In the listing that follows, find the line with "At what coordinates should I click to accomplish: Click", then copy exactly from it through the line with "Given: Click 2F_", leaving out every picture.

*Raw data*.
------------------------

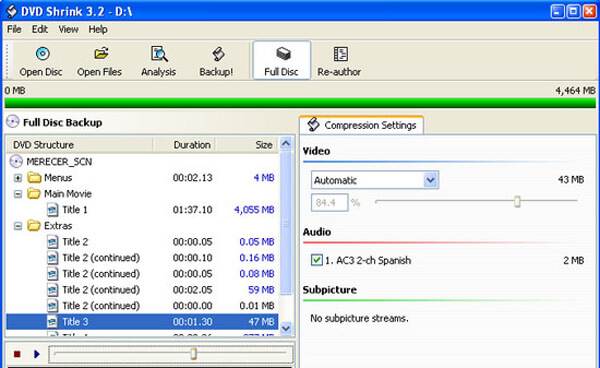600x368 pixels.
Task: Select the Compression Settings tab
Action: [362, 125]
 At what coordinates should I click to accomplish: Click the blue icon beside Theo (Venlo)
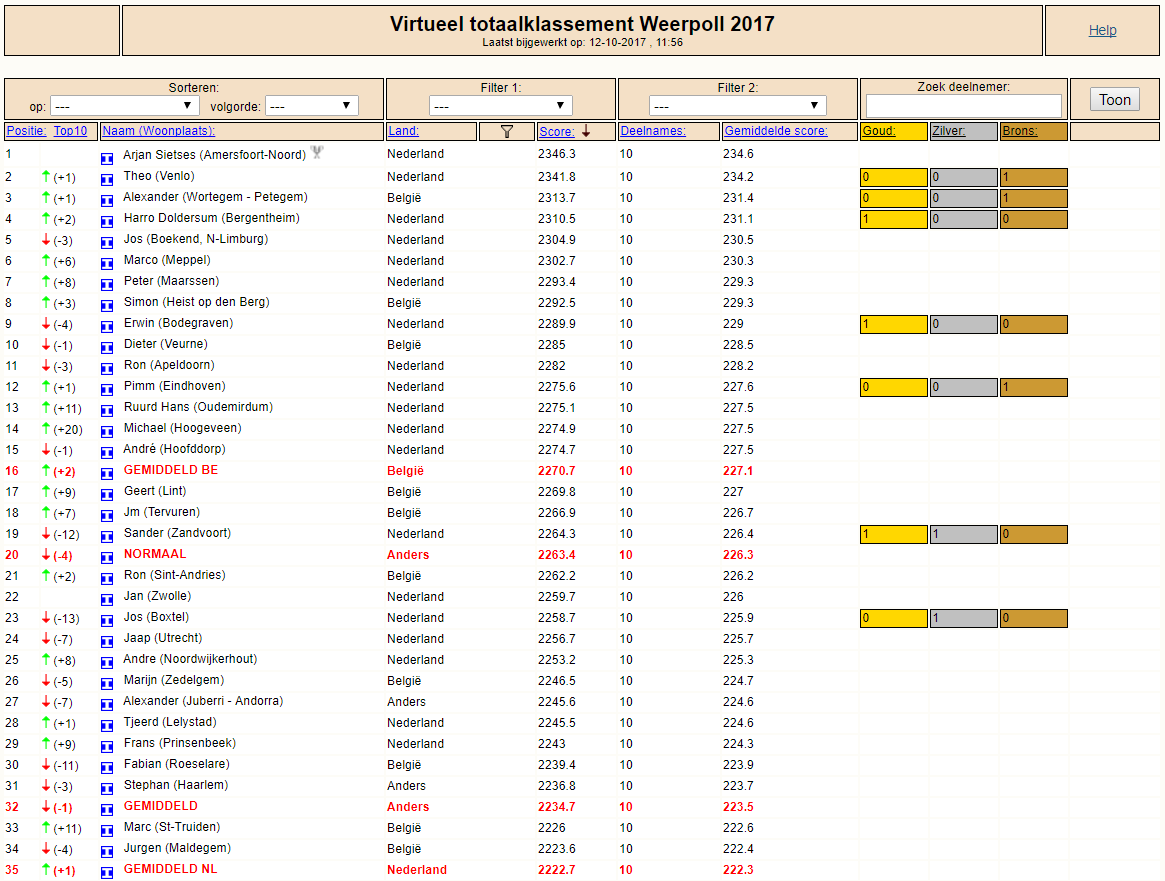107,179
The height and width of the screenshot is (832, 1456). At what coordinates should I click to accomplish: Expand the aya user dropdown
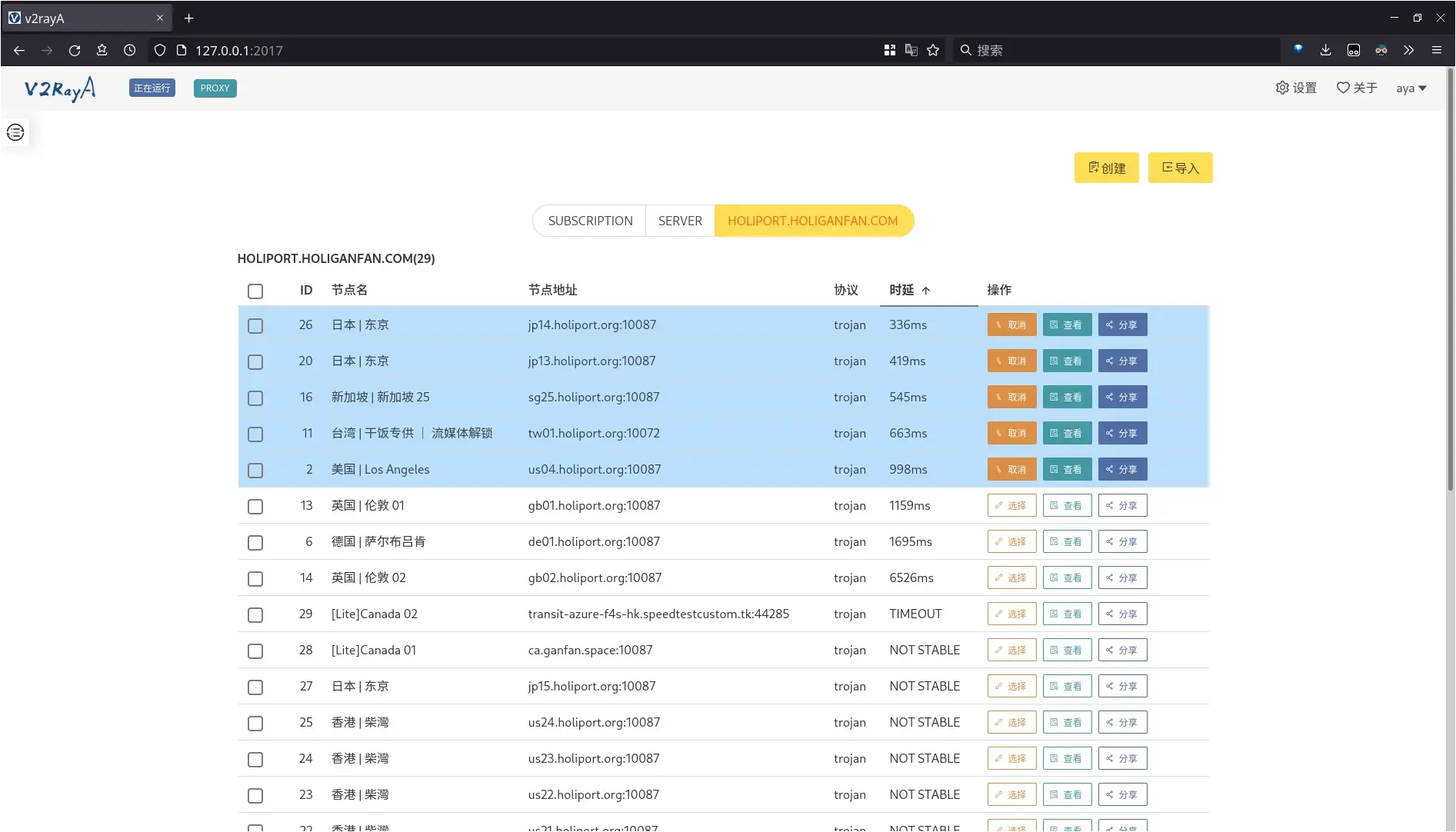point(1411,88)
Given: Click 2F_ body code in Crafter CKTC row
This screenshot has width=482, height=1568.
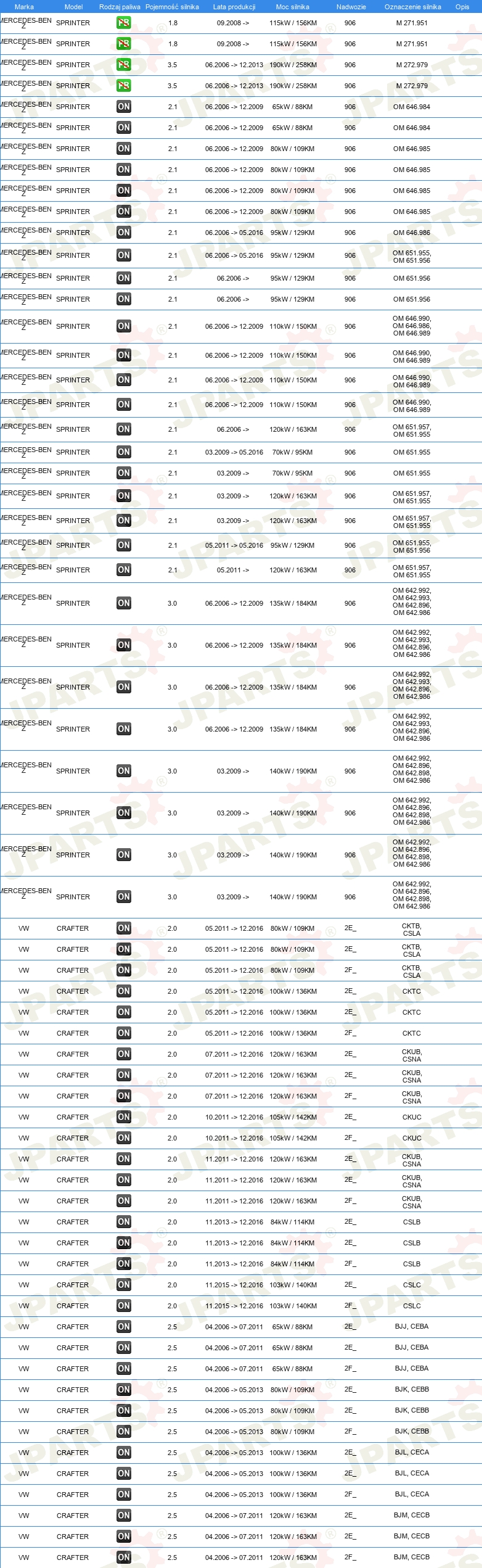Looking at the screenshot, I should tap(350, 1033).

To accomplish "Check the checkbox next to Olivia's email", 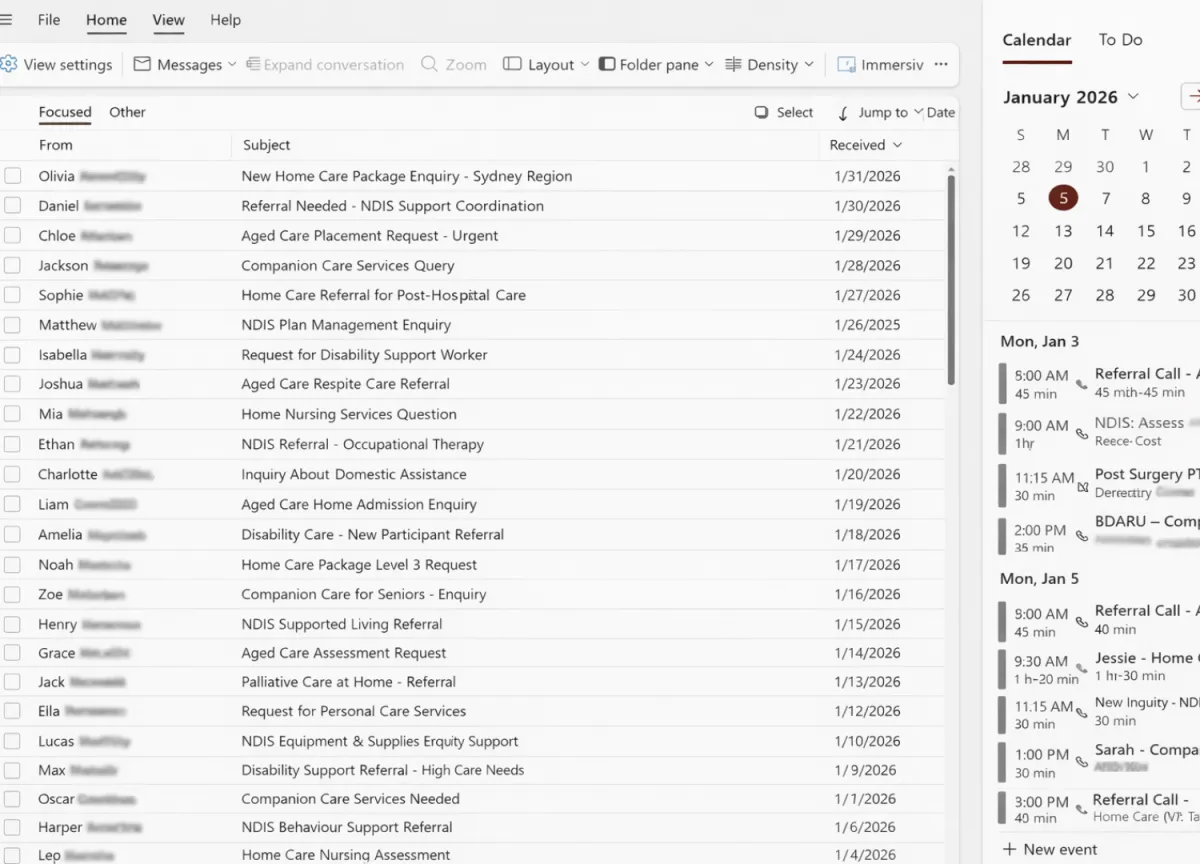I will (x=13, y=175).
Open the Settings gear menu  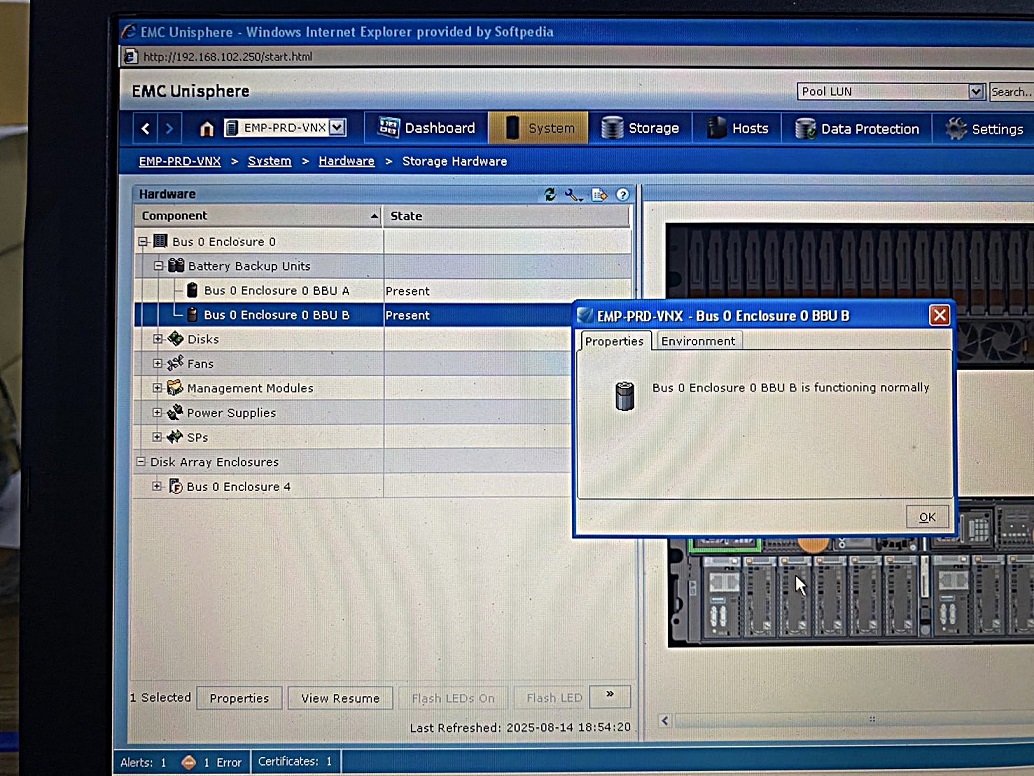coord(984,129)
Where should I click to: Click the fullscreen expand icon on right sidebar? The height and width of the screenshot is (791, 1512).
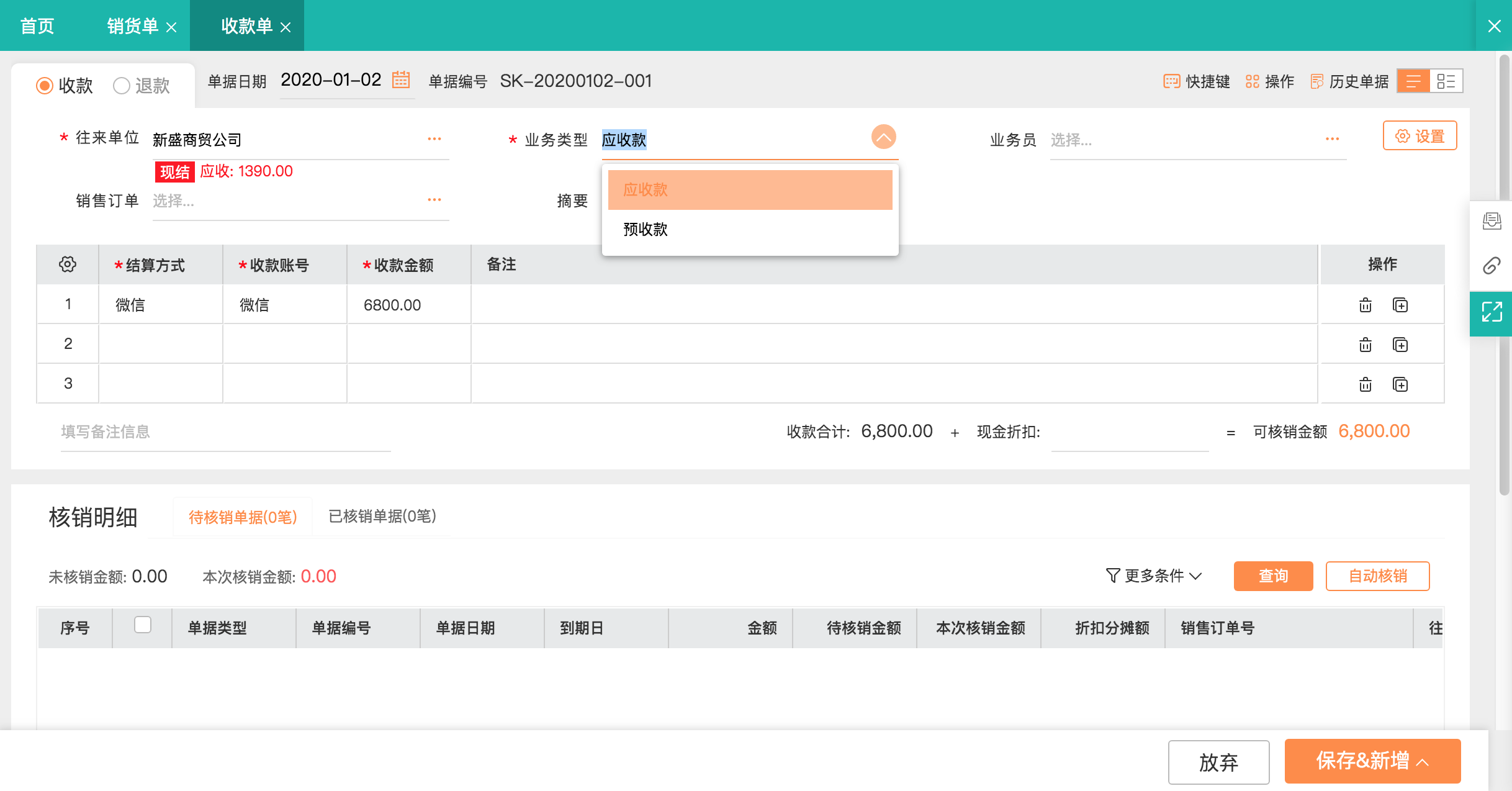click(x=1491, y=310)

------------------------

*Task response*.
 At what coordinates should I click to accomplish: Click the blue icon beside Theo (Venlo)
107,179
The height and width of the screenshot is (832, 1456). At what coordinates should I click to accomplish: Expand the aya user dropdown
point(1411,88)
Given: Click 2F_ body code in Crafter CKTC row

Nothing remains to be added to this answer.